A basic assumption is that for an advertising agency, there main characteristics for a product related to cologne or hygiene will be dependent on factors such as ethnicity, language, sex, age, employment (as a proxy for income status and type), and religion. At this point, I will conduct summary analyses and a DEA analysis to evaluate how these variables will affect the classification results. 

#### 4.1 Summary Analysis 
The summary analysis will include some important variables, such as unemployment numbers, religion, and proficiency in English. 

In [None]:
merged_data['Economic activity status: Economically inactive'].describe()

In [None]:
merged_data['Religion: Christian'].describe()

This means that the average number of Christian adherents is 120 per output area of Birmingham. While this doesn't say anything about where they are spatially distributed, it does say that there is a wide range in number of Christian adherents, ranging from 3 to 388. 

In [None]:
merged_data['Proficiency in English language: Main language is not English (English or Welsh in Wales): Cannot speak English'].describe()
# Looks like there are very few numbers of people who cannot speak English at all; however, an index that combined the 
# characteristics of no english, limited english, and intermediate english might be a insightful method to analyse this variable.  

In [None]:
merged_data['Household language (English and Welsh): No people in household have English in England, or English or Welsh in Wales as a main language'].describe()
# This is English proficiency at the household level. If there are high numbers of households where no one speaks english, but low numbers of
# non-english proficiency, then this suggests that non-english speaking households are far more likely to have all members that do not 
# speak english. 

#### 4.2 DEA Analysis

In [None]:
import seaborn as sns
import matplotlib.pyplot as plt

attributes_to_plot = ['Age: Aged 4 years and under',
                      'Economic activity status: Economically active (excluding full-time students):In employment:Employee',
                      'General health: Very good health',
                      'Religion: Christian']

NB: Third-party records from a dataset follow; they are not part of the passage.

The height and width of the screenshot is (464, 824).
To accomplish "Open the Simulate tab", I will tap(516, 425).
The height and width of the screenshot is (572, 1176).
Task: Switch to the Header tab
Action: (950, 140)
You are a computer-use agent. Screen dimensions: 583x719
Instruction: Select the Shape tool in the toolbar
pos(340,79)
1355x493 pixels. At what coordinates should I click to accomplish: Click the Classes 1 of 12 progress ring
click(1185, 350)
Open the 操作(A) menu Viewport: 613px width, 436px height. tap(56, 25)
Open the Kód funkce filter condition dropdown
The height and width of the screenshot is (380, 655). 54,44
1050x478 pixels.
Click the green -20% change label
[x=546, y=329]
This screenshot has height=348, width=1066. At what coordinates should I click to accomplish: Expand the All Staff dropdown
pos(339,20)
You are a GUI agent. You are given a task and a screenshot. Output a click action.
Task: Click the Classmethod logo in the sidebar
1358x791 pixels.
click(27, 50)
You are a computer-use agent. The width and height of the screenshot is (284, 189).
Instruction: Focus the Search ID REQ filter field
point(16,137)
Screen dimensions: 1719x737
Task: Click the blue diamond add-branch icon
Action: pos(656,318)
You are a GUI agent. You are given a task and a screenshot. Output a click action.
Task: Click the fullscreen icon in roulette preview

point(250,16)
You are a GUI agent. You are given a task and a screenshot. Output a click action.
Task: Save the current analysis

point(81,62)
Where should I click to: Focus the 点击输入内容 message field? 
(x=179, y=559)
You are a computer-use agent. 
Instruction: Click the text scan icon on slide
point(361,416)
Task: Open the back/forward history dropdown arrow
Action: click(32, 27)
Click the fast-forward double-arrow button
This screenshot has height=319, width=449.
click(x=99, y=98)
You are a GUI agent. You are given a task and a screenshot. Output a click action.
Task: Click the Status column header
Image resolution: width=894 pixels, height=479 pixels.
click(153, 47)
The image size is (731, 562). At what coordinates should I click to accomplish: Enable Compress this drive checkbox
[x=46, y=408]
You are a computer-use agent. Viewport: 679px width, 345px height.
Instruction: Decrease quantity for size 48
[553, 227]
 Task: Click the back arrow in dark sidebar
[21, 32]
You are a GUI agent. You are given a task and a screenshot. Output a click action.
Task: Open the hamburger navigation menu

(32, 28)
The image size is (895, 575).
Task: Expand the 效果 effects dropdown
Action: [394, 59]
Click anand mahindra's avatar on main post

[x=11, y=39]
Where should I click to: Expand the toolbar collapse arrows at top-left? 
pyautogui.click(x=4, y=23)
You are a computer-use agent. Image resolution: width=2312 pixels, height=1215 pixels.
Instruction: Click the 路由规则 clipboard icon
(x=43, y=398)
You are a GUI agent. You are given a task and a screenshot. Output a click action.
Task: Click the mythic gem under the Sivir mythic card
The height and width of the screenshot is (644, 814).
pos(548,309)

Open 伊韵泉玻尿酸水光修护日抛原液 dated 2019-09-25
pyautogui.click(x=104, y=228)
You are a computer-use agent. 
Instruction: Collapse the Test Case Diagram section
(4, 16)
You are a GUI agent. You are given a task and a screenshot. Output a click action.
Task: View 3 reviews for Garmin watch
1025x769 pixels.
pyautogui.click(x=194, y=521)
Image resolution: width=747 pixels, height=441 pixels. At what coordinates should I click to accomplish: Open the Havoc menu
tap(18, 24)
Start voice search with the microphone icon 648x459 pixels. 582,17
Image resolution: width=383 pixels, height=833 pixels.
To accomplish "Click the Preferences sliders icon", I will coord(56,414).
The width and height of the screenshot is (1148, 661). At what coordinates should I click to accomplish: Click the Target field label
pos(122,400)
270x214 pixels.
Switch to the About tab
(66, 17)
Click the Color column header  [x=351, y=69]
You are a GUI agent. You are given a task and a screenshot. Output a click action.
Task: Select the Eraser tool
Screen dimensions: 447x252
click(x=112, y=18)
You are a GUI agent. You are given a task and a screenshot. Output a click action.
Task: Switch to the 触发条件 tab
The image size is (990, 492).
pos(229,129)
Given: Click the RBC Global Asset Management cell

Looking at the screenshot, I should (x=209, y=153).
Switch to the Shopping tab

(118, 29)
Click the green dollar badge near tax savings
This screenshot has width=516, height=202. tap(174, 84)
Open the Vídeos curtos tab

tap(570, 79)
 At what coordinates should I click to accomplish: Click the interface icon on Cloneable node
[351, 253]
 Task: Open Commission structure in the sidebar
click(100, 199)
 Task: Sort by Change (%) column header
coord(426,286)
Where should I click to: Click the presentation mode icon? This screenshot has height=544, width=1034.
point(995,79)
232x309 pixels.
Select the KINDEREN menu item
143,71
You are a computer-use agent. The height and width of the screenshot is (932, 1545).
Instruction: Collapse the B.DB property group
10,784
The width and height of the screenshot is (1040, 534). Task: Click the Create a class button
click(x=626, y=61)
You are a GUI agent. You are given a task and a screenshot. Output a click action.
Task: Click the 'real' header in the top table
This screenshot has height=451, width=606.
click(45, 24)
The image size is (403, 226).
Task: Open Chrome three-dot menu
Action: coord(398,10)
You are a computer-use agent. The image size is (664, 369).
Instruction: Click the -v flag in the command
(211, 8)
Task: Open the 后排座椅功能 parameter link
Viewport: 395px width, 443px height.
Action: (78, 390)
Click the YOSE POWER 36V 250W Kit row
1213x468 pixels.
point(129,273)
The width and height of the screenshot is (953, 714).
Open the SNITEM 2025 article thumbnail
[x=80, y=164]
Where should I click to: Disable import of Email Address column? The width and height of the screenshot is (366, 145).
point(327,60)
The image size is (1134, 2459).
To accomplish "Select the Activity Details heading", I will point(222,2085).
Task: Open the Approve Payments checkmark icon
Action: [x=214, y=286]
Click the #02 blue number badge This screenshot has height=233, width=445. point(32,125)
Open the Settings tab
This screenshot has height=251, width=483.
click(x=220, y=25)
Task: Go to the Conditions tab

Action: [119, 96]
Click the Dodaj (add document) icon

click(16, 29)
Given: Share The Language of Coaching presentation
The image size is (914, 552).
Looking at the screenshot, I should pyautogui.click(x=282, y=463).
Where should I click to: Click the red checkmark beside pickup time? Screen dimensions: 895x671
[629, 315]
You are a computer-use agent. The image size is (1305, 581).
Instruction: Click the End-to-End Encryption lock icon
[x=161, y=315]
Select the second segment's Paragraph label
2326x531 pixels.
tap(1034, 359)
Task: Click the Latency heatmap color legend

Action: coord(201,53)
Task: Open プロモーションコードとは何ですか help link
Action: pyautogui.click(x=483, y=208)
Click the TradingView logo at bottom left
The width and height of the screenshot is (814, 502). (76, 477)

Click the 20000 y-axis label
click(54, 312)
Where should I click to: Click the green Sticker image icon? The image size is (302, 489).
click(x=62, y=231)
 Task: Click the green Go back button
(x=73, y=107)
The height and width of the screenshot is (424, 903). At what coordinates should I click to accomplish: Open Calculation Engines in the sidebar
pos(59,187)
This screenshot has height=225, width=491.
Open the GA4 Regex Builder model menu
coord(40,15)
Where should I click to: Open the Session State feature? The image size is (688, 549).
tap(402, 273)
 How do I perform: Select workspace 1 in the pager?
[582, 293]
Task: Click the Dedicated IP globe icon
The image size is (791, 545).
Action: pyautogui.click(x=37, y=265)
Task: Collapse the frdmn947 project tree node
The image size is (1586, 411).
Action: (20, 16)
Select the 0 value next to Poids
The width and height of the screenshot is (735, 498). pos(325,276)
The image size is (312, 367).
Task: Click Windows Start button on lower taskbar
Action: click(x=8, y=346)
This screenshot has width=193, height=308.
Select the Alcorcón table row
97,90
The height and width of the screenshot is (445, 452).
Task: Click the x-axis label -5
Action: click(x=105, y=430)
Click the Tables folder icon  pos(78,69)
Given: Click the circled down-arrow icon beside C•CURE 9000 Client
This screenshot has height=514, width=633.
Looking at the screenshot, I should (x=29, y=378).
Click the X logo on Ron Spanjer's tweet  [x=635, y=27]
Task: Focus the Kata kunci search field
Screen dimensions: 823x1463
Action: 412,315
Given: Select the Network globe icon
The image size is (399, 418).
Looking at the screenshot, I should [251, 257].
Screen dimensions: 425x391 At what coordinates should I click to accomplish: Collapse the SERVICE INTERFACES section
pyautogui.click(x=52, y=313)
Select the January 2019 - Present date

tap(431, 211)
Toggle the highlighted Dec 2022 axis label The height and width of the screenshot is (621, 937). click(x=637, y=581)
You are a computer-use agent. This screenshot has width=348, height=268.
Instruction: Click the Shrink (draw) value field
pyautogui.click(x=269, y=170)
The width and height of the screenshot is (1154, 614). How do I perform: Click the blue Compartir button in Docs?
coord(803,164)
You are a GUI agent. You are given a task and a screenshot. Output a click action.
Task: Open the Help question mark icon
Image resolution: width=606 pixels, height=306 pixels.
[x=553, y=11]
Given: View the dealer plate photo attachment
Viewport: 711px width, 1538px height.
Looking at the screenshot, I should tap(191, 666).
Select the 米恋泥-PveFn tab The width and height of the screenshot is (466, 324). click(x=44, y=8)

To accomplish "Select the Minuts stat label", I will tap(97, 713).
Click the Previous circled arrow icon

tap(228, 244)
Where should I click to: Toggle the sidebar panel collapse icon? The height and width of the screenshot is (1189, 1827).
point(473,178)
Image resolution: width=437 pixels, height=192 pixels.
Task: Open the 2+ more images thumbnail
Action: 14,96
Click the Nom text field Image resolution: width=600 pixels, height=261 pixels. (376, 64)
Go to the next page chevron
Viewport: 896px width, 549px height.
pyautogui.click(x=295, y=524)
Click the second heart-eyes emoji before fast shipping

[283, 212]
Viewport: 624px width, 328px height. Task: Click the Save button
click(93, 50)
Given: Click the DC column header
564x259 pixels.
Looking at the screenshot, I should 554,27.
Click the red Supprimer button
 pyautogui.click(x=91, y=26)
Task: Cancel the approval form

plt.figure(figsize=(12, 8))

for i, attribute in enumerate(attributes_to_plot, 1):
    plt.subplot(2, 2, i)
    sns.violinplot(x=merged_data[attribute])
    plt.title(attribute)
    plt.xlabel('')
    plt.ylabel('')

plt.tight_layout()
plt.show()

In [None]:
import matplotlib.pyplot as plt

attributes_to_plot = ['Age: Aged 4 years and under',
                      'Economic activity status: Economically active (excluding full-time students):In employment:Employee',
                      'Household language (English and Welsh): No people in household have English in England, or English or Welsh in Wales as a main language',
                      'Religion: Christian']

plt.figure(figsize=(12, 8))

for i, attribute in enumerate(attributes_to_plot, 1):
    plt.subplot(2, 2, i)
    sns.histplot(merged_data[attribute].astype(str), kde=True)
    plt.title(attribute)

plt.tight_layout()
plt.show()

### 5. Adjusting and Cleaning the Dataset
Prepare, adjust or clean the dataset addressing any missing values or outliers that could distort the clustering results.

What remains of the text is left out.